Der NABU hat immer wieder darauf hingewiesen, dass bei sogenannten 'Vernichtungssprengungen', die in den vergangenen Jahren vor Heidkate erfolgt sind, die Munition nicht vollständig zersetzt, sondern weit verteilt wird, auf diese Weise an die Küste gelangt und damit eine Gefährdung für Strandbesucher besteht. Auf mehreren Symposien hat der NABU stattdessen wenn irgend möglich die gefahrlose Hebung der Munition gefordert. Schon bei der Vorbereitung der Segelolympiade 1972 in Kiel wurden Großsprengkörper gefunden und zerstört. In der Folge kam es zu Anspülungen von im Wasser treibenden Sprengstoff und in der Folge zu Reinigungsaktionen des Strandes. Angesichts von rd. 1,6 Millionen Tonnen konventioneller, oftmals korrodierender Munition, die allein in deutschen Küstengewässern vermutet werden, wird ein Kontakt mit den hochgiftigen Sprengstoffen in Zukunft immer wahrscheinlicher, da diese vermutlich ebenfalls den Sprengstoff frei setzen, der dann angespült werden kann.

Zwei Substanzen im Sprengstoff, Hexanitrodiphenylamin und Trinitrotoluol TNT, sind schon bei Berührung mit bloßer Haut extrem giftig. Im akuten Fall war der Stein nach dem Berühren erst durch die typische gelbe Hautabfärbung des auch "Kaisergelb" genannten Hexanitrodiphenylamin aufgefallen. Leberschäden und Veränderung von Blutkörperchen sind als Folge des Hautkontaktes möglich. Die Explosivstoffe gelten darüber hinaus als krebserregend, reproduktionstoxisch und erbgutschädigend.
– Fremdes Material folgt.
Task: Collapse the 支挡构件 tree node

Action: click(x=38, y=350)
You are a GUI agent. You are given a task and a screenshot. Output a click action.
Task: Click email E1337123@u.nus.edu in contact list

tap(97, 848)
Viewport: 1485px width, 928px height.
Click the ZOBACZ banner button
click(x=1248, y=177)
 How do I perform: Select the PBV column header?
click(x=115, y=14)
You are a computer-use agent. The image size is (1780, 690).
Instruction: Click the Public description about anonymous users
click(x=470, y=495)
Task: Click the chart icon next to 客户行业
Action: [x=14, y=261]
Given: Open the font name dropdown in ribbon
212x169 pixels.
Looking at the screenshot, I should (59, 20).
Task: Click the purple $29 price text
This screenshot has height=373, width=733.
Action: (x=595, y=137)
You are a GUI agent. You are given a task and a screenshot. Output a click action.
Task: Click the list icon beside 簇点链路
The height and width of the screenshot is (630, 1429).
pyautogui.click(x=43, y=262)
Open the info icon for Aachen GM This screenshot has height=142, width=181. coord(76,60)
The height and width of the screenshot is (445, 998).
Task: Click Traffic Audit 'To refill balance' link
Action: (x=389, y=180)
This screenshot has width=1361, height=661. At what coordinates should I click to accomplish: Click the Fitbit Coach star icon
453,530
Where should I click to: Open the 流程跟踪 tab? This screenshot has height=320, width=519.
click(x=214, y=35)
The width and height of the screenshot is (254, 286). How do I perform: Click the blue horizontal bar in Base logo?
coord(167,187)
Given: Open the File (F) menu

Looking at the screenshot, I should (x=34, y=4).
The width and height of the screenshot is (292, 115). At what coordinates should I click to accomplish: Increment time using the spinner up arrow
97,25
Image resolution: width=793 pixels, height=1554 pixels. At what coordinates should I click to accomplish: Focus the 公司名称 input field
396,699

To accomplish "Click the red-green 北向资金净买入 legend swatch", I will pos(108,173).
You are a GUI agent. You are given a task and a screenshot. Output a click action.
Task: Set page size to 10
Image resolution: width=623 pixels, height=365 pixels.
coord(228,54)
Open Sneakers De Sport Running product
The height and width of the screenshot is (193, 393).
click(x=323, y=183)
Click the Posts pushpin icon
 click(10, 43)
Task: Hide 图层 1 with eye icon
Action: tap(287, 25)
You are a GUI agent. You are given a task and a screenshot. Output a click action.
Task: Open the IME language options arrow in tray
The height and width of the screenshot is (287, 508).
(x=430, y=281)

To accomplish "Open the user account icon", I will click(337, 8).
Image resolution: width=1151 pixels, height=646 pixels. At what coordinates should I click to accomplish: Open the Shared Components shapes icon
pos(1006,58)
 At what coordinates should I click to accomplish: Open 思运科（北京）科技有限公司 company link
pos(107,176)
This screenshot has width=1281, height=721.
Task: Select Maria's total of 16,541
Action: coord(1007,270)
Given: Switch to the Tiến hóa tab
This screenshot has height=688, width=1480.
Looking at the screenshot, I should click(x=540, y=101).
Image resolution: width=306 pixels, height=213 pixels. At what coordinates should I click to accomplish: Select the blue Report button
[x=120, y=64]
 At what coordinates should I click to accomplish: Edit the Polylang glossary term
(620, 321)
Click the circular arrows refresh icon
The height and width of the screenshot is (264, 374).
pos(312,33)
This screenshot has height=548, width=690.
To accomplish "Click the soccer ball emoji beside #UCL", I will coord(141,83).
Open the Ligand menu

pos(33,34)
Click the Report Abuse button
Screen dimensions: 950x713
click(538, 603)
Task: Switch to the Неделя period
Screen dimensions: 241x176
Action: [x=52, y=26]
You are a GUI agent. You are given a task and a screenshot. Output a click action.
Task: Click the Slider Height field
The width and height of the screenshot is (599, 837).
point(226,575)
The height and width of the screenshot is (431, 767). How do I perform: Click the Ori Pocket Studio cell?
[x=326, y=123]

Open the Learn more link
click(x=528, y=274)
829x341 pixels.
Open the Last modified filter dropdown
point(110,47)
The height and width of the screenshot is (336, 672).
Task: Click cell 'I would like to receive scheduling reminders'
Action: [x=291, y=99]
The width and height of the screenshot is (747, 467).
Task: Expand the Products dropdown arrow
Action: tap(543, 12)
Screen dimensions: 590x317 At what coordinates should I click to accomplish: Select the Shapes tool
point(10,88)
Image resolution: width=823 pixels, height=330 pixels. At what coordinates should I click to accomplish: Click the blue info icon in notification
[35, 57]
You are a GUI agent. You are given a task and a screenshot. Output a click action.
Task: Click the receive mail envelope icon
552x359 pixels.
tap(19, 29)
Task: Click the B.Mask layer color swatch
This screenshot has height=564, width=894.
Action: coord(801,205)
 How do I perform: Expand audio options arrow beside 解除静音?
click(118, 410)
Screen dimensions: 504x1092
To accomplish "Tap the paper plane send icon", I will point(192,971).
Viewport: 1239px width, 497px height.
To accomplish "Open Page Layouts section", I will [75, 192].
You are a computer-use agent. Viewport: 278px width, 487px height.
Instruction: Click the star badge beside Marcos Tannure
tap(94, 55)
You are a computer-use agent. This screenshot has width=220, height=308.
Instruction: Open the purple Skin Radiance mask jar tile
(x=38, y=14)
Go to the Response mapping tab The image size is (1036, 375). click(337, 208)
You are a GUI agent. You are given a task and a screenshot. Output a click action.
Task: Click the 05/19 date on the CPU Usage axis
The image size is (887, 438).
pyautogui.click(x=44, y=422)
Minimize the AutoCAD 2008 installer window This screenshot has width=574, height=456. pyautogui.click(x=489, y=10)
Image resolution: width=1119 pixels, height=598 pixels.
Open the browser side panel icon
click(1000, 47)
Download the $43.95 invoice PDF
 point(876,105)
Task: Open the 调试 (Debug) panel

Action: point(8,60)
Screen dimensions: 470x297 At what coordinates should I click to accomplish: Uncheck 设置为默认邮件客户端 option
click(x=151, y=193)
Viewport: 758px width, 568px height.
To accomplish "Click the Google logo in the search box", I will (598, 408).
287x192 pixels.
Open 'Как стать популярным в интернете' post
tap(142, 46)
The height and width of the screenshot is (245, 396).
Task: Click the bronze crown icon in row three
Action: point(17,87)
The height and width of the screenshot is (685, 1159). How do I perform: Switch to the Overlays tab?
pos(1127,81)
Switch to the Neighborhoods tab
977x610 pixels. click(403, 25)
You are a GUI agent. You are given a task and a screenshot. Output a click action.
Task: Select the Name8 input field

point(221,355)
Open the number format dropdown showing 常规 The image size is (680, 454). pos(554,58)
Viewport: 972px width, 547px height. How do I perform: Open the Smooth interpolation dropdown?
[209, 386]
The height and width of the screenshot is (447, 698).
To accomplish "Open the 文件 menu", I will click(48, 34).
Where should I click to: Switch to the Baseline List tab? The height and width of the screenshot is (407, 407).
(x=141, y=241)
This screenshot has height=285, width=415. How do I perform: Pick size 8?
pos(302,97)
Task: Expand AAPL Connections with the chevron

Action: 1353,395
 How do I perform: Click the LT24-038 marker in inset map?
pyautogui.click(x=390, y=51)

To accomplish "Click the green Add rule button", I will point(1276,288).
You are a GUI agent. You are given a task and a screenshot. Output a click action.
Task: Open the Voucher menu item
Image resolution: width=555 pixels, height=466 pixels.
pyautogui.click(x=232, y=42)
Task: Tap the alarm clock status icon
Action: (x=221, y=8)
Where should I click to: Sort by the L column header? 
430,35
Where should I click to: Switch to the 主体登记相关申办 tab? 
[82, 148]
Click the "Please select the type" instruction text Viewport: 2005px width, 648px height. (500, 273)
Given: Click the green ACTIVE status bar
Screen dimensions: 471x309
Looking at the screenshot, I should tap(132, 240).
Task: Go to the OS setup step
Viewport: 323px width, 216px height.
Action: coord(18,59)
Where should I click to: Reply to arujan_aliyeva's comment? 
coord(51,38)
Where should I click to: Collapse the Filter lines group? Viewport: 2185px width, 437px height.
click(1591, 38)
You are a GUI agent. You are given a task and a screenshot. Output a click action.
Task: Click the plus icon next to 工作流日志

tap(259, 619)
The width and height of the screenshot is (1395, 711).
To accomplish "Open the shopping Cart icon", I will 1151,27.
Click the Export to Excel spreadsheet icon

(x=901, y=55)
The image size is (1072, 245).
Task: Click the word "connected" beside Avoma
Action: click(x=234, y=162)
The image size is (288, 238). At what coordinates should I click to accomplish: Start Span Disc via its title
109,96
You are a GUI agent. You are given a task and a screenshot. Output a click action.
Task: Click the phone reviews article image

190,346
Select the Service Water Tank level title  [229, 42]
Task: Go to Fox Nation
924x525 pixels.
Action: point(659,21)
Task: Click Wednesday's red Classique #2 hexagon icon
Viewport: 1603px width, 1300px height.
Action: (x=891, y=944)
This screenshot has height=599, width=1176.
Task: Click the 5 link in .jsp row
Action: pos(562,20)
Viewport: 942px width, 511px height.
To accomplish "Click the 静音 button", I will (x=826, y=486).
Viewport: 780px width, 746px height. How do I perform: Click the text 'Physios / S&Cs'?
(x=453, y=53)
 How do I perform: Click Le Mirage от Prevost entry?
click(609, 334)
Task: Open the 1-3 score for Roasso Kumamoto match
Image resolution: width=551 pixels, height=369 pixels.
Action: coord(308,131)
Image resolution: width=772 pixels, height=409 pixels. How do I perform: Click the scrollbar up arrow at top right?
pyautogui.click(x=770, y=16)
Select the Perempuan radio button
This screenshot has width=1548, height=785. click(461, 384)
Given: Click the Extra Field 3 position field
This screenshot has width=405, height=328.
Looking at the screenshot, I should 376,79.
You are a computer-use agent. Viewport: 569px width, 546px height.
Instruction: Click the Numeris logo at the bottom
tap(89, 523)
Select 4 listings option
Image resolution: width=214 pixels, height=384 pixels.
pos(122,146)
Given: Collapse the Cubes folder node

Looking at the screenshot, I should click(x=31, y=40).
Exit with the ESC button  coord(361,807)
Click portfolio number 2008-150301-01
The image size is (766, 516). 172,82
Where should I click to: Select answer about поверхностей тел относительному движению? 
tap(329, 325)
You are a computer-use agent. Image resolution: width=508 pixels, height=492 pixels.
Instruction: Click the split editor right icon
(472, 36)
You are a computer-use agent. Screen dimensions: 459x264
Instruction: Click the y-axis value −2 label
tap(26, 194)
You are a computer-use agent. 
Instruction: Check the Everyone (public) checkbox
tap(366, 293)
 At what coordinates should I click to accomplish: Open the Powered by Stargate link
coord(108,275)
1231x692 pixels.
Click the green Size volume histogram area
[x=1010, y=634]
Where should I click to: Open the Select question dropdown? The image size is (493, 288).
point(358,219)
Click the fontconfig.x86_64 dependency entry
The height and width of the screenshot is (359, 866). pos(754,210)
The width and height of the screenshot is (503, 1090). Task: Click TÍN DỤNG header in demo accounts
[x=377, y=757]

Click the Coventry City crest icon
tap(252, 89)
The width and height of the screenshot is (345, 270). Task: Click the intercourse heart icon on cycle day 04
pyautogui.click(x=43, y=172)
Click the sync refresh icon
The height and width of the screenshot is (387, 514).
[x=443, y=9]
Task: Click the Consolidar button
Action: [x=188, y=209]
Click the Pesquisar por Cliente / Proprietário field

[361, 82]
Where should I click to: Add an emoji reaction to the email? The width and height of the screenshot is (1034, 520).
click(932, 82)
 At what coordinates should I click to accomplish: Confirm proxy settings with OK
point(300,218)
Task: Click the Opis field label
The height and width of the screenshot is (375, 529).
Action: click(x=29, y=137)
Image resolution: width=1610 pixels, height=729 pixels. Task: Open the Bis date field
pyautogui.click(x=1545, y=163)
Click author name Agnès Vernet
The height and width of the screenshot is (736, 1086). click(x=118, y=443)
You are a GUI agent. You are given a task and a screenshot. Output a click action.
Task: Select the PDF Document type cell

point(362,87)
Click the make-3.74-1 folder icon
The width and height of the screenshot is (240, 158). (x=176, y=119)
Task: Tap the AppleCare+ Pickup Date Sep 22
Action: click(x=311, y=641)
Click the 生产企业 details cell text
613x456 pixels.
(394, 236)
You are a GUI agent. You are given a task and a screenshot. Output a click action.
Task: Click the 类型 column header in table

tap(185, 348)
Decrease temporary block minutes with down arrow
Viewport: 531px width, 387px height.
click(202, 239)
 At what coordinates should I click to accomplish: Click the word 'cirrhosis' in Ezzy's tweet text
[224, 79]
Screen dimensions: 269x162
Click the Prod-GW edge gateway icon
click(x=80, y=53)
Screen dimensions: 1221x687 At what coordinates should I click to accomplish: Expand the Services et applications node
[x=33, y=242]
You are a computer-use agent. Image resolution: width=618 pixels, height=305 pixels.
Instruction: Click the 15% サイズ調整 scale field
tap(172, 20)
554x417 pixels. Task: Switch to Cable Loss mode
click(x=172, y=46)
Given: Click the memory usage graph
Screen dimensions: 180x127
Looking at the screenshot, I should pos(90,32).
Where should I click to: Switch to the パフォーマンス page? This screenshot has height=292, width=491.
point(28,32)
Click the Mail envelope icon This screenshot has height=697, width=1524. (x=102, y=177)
Der NABU warnt davor, unbekannte Gegenstände oder Substanzen am Strand zu berühren. Innenministerium in Kiel wie auch die Bundes- und betroffenen Landesministerien sind erneut aufgefordert, eine realistische Einschätzung der Gefährdungssituation vorzunehmen. Betroffene Strandabschnitte einschließlich der vorgelagerten Flachwasserbereiche sind regelmäßig und gründlich auf Munitionsreste zu untersuchen. Munitionssprengungen zur Vernichtung sind zukünftig auf akute Gefährdungslagen zu beschränken. Neue, umweltschonendere Methoden der Munitionsbeseitigung müssen zur Regel werden. Eine offene Aufklärung und sachgerechte Information der Öffentlichkeit über ein bestehendes Risiko ist dringend notwendig. Ob die Gefährlichkeit von Fundstücken am Strand richtig beurteilt wird, darf zukünftig nicht mehr allein dem Zufall überlassen bleiben.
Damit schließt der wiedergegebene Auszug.